Exercise:
Check each line of the data for "computer" and select those that have it.

Provided data section start

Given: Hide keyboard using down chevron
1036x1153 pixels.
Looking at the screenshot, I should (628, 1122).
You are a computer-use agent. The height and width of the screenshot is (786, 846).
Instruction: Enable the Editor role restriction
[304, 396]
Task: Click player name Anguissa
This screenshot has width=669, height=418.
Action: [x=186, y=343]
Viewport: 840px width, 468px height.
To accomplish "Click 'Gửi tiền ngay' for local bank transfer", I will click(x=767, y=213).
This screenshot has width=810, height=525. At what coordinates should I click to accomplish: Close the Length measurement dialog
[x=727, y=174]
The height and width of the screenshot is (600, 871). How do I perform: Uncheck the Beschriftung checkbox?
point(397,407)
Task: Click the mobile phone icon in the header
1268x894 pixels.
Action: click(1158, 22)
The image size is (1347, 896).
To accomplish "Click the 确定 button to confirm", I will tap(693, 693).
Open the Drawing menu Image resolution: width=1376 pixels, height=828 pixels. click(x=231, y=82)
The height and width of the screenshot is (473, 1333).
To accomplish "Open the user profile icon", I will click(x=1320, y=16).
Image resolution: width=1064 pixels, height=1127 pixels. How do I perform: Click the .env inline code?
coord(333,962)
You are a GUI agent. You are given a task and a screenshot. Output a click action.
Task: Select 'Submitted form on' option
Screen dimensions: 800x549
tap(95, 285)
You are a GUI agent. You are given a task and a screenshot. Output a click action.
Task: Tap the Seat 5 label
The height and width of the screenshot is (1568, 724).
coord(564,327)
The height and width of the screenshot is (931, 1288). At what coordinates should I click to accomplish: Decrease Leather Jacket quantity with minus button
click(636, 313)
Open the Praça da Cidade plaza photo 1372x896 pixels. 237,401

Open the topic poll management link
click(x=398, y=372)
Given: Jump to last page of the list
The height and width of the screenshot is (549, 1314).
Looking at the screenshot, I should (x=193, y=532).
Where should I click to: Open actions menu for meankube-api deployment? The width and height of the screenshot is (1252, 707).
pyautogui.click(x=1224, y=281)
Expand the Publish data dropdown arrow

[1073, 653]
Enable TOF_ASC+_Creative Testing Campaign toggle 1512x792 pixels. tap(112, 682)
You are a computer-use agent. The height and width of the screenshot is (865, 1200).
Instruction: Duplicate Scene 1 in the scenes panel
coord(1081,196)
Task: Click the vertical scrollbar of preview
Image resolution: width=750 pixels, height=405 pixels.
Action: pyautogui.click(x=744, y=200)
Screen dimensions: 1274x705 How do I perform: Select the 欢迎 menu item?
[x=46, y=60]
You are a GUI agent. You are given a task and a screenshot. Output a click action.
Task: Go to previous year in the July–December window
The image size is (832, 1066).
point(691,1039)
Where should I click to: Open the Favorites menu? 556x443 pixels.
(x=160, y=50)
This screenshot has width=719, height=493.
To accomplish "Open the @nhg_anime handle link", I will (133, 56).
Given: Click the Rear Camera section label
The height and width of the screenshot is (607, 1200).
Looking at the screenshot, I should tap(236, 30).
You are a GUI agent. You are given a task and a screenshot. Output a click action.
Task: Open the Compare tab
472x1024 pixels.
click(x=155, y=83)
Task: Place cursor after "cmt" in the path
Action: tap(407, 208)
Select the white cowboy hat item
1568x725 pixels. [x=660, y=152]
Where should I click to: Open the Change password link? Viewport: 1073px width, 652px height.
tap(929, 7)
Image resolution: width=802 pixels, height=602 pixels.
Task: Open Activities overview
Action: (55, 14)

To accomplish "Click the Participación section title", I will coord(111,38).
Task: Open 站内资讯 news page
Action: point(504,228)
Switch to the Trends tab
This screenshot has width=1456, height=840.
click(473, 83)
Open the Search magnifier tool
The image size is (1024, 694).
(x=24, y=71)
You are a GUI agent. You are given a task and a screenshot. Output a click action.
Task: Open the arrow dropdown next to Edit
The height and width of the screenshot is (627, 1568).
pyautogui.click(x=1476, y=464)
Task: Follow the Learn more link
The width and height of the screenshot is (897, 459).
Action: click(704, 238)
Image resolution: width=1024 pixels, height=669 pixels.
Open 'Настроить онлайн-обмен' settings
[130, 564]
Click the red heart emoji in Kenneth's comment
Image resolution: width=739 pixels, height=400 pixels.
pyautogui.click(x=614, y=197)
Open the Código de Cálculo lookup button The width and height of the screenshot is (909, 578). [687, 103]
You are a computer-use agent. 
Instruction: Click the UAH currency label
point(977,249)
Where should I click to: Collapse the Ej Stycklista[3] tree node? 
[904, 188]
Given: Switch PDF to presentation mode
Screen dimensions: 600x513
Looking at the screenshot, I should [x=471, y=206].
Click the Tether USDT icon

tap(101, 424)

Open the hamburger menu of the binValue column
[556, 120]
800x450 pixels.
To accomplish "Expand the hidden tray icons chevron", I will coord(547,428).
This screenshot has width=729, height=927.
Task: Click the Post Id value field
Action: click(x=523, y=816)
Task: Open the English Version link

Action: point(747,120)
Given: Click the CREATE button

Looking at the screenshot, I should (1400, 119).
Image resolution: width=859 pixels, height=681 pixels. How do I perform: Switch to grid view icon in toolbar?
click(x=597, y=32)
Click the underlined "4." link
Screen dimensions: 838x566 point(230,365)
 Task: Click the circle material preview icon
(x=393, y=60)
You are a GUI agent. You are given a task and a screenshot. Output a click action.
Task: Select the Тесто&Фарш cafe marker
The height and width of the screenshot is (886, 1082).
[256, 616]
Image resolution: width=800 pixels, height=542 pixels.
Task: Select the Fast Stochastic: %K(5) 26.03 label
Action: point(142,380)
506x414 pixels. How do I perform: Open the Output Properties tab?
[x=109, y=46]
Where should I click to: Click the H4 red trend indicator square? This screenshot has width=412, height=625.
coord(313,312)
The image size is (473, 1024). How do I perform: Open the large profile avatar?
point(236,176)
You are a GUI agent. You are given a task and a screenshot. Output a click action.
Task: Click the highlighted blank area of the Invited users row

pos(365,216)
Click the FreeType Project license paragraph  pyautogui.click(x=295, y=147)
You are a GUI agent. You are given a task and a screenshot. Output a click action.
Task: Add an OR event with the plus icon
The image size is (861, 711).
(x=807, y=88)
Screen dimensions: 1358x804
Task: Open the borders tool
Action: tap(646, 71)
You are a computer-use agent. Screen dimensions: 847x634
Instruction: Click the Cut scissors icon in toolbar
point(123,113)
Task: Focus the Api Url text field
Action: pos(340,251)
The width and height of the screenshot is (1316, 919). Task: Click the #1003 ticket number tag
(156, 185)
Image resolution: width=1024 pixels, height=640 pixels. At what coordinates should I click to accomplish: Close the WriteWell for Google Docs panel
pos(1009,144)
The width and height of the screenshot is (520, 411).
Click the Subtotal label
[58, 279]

Provided data section end

Written reply:
You are a computer-use agent. The height and width of the screenshot is (786, 846).
You are a computer-use agent. The height and width of the screenshot is (865, 1200).
You are a computer-use agent. 
You are a computer-use agent. Screen dimensions: 847x634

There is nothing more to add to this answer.